Whatever the case, Tottenham officials are not talking about the stadium. Approached in May, a spokesman for the club declined to comment on the matter and the NFL’s arrangement there. Through the NFL, Tottenham the next month offered an interview but only if Wembley and the Jaguars were not topics of discussion. Sports Business Journal declined the offer.
Khan continues the process of seeking to buy Wembley, and although there are no hard key dates approaching, Lamping, who is negotiating for Khan, expressed confidence the deal would close.
Wherever the NFL plays in London, the appetite for the game is growing in that country. In 2018, the NFL will play three games at Wembley, marking the fifth straight year that the league has played at least that many games in England.
This year the NFL sold 50,000 “season tickets” — passes to all three games — which is up 50 percent from when the package was first offered two years ago. Of the first 21 games played in London, which date to 2007, all but one sold out, and that came in 2011 after the lockout delayed the selling window.
A player’s perspective: Leonard Fournette, Jacksonville
The most commonly cited barriers to an NFL team moving to London are travel logistics or the U.K.’s burdensome taxes. But that’s not what Leonard Fournette, the Jaguars’ star running back, and his teammates think about first. Asked earlier this summer about the team potentially moving to London, Fournette replied, “Oooh, I don’t know because a lot of our families are over in the States. When we first heard [those rumors], some guys thought it was a good idea, some thought it might be a bad idea because a lot of us have kids.”
The Jaguars’ game in London last season was Fournette’s first visit to the British metropolis, but he said he had no time for touring.
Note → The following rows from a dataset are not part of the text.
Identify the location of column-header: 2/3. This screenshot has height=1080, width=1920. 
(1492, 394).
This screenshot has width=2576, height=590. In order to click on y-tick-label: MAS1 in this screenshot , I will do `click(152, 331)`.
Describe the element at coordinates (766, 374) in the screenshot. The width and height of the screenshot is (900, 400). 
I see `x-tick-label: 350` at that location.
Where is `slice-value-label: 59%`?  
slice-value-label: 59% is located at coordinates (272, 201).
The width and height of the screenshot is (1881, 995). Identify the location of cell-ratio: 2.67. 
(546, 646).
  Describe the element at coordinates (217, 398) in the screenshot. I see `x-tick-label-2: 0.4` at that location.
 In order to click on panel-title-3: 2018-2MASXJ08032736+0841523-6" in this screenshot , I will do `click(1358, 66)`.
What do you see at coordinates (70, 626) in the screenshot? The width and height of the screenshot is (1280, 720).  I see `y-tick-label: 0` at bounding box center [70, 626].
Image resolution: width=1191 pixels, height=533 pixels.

This year he plans to take his two young children and his mother with him when the Jaguars play the Eagles on Oct. 28. He says exposing players to a culture they might not otherwise see is a positive of a potential relocation. “It is a better opportunity for a lot of us guys who [are] from the States who don’t normally travel like that.” — D.K.
The Oct. 14 Seahawks-Raiders game that was scheduled for Tottenham and relocated to Wembley has not begun selling tickets, but an NFL U.K. spokesman said the league has every expectation it will quickly sell out. Individual tickets to the other two games — Titans vs. Chargers on Oct. 21 and Eagles vs. Jaguars on Oct. 28 — sold out the first day they were put on sale.
There are other signs of the league’s growth in the U.K. February’s Eagles-Patriots Super Bowl drew around 4 million viewers on the BBC and Sky Sports, the NFL said, which is especially impressive considering the game starts after 11 p.m. local time.
The league’s internal research finds that there are 14.4 million NFL fans in the United Kingdom, or about 22 percent of the total population, a significant jump from the 9.7 million fans the league identified 10 years ago.
However, there remains a concern that the NFL in London is more a curious piece of Americana to be gawked at rather than a spectacle to be embraced.
“It’s still the circus come to town,” said Carsten Thode, chief strategy officer of Synergy, a London-based sports marketing agency that is a division of Engine.
When Synergy talked to its European sponsors, he added, none inquire about doing business with the NFL.
Nevertheless, the NFL has managed to carve out a place in London sporting culture.
“London likes an event, and the NFL games have become must-see events,” said Tim Crow, former CEO of Synergy and now a London-based sports consultant. Crow even bestowed the ultimate compliment, saying he had no doubt London could support its own NFL team, and that a full-time team could start play with solid support right away.
All it would have to do is figure out where to play.